Richard Keble (died 1683/84) was an English lawyer and judge, a supporter of the Parliamentarian cause during the English Civil War. During the early years of the Interregnum he was a Keeper of the Great Seal. He was also an active judge who presided at several high-profile trials. At the Restoration under a provision in the Indemnity and Oblivion Act he was forbidden from holding further public offices.
Richard Keble was from Suffolk, of an old family settled at Old Newton. He was admitted a member of Gray's Inn, 7 August 1609. He called to the bar 14 July 1614, and became an ancient of the inn in 1632 and Lent Reader in 1639. He is first mentioned in George Croke's "Reports" in 1636. Parliament appointed him a judge in Wales in March 1647, and he became a serjeant-at-law in 1648.
During 1648 Keble was sent to Norwich to handle a mutiny. After the execution of Charles I in 1649 he was appointed the junior of the three Lord Commissioners (along with Bulstrode Whitelocke and John Lisle) who had the custody of the Great Seal, they each having a salary of £1000 per annum. With William Lenthall, acting as the Master of the Rolls, Keble and Whitelocke issued a set of working rules for the Court of Chancery, while further reform was being deliberated.

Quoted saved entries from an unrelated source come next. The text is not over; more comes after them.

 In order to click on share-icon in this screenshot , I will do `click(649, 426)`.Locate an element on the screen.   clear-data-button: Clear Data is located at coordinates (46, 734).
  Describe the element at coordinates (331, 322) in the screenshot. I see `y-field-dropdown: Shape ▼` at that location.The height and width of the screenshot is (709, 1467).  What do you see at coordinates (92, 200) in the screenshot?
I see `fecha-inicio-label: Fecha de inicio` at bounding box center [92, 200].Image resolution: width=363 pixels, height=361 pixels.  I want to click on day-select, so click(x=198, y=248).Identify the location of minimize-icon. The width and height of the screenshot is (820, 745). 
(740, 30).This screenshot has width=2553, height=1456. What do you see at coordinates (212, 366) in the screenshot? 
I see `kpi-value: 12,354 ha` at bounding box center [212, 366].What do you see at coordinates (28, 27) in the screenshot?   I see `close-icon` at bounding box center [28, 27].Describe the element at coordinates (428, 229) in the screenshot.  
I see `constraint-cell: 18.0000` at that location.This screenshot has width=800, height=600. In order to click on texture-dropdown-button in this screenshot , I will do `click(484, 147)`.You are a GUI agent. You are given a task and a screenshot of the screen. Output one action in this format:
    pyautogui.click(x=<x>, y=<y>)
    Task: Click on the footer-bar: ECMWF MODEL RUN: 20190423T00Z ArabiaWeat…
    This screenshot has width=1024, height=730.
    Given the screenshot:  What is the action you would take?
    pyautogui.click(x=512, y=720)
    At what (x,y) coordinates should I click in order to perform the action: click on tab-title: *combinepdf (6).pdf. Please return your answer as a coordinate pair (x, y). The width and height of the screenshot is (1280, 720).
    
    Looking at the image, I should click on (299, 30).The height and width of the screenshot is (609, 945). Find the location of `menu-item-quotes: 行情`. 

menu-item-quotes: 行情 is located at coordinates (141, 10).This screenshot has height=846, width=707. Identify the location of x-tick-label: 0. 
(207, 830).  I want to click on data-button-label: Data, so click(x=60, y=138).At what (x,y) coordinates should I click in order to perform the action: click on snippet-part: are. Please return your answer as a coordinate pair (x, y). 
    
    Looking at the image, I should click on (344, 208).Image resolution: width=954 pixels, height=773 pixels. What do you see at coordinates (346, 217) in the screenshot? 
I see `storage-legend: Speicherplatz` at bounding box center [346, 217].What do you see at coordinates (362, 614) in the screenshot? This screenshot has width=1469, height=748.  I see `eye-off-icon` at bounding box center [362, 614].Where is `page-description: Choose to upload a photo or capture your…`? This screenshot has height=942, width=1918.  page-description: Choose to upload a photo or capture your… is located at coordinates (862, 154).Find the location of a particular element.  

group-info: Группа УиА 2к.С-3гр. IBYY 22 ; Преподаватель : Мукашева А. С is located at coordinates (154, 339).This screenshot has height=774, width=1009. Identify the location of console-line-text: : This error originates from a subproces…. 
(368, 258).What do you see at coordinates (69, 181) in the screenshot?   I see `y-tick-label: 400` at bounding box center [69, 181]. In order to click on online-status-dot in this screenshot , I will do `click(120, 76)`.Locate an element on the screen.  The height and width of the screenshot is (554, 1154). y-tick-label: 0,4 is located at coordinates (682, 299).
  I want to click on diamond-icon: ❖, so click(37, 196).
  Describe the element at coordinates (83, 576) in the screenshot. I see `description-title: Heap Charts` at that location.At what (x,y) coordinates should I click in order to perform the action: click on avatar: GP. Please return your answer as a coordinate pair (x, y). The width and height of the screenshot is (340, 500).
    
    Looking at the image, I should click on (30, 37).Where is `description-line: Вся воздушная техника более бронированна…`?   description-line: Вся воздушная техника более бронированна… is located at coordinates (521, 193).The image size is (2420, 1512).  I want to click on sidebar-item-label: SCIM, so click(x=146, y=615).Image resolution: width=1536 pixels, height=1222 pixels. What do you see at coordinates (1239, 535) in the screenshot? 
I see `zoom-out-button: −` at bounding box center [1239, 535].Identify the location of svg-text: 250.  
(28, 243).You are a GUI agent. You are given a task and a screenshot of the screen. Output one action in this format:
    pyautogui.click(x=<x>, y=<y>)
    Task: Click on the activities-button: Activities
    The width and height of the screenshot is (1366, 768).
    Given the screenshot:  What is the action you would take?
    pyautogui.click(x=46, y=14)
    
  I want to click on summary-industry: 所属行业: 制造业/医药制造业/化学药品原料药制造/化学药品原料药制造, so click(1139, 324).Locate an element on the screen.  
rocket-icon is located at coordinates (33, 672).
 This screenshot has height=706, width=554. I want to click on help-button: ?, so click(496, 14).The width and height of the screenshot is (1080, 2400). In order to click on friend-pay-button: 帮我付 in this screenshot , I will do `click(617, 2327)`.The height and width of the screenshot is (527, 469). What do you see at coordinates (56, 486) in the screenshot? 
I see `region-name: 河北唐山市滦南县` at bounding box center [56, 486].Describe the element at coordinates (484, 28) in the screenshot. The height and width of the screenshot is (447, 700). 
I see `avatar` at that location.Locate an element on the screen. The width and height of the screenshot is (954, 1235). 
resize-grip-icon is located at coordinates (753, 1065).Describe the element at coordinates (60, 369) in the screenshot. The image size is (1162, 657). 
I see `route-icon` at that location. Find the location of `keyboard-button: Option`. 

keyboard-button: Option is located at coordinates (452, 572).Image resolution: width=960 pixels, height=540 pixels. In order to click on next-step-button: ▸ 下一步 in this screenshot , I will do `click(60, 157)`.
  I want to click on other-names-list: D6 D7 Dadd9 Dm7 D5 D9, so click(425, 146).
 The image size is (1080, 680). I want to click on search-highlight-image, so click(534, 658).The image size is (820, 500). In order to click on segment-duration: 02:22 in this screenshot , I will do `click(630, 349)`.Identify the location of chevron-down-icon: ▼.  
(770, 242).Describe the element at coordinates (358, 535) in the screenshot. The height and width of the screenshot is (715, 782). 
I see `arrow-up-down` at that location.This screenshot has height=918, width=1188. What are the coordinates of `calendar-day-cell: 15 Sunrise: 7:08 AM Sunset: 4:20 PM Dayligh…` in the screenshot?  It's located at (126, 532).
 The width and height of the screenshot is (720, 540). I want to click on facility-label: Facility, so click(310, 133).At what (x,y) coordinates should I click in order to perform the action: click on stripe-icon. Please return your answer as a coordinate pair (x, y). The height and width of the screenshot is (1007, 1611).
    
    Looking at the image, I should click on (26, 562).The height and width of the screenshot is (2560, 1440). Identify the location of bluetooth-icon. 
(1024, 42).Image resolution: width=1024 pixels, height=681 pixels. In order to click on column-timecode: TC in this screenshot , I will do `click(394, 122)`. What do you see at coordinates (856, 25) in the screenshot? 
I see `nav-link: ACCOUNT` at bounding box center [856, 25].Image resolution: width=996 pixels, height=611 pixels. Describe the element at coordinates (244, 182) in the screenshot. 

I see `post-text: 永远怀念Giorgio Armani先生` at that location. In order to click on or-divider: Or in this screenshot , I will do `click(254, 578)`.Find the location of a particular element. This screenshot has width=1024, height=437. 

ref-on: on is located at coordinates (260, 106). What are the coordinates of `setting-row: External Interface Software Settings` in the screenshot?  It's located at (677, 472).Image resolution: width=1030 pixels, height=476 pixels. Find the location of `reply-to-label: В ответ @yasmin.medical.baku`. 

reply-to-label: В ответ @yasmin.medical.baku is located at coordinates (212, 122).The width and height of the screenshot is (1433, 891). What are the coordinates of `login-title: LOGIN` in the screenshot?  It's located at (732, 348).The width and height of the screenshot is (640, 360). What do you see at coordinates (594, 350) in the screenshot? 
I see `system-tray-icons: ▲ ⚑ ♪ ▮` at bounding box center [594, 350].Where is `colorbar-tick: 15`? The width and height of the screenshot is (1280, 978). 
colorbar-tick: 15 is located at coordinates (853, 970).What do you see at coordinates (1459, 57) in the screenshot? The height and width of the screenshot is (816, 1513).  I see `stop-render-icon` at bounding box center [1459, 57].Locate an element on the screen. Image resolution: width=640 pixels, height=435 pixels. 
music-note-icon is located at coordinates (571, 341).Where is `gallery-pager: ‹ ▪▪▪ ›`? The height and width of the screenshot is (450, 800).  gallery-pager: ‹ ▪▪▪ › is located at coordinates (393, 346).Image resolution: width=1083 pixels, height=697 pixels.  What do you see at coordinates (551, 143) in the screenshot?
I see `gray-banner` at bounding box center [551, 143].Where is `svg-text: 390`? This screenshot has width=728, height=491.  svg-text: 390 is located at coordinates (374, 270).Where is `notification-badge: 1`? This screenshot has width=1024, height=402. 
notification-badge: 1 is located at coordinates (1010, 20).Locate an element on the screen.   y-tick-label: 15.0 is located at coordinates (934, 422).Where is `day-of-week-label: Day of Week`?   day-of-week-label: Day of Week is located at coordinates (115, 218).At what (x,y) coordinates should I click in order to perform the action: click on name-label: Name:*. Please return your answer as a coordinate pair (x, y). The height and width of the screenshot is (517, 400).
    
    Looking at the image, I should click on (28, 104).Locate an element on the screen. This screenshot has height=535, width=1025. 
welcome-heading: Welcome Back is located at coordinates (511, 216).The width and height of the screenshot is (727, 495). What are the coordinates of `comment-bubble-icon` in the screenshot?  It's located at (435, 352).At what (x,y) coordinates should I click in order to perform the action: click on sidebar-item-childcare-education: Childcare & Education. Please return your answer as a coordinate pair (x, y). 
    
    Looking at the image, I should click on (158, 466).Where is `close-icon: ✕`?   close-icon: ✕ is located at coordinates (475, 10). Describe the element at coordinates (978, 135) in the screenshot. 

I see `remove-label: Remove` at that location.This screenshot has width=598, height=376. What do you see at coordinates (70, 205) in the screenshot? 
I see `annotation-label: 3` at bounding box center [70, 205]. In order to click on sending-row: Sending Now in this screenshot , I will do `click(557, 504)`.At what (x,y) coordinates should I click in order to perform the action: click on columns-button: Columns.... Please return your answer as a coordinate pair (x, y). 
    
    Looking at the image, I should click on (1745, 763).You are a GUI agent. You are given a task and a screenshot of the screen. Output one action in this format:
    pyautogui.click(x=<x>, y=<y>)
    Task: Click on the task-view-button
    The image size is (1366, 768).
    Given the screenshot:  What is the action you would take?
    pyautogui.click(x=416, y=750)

Keble presided at two significant trials: that of John Lilburne the Leveller in October 1649, and that of the Presbyterian plotter Christopher Love in 1651. At Love's trial he declared that "whatsoever is not consonant to Scripture in the Law of England, is not the Law of England".Thomas Widdrington replaced him as Lord Commissioner in April 1654. The reasons were largely political, Keble having made enemies as a high court justice.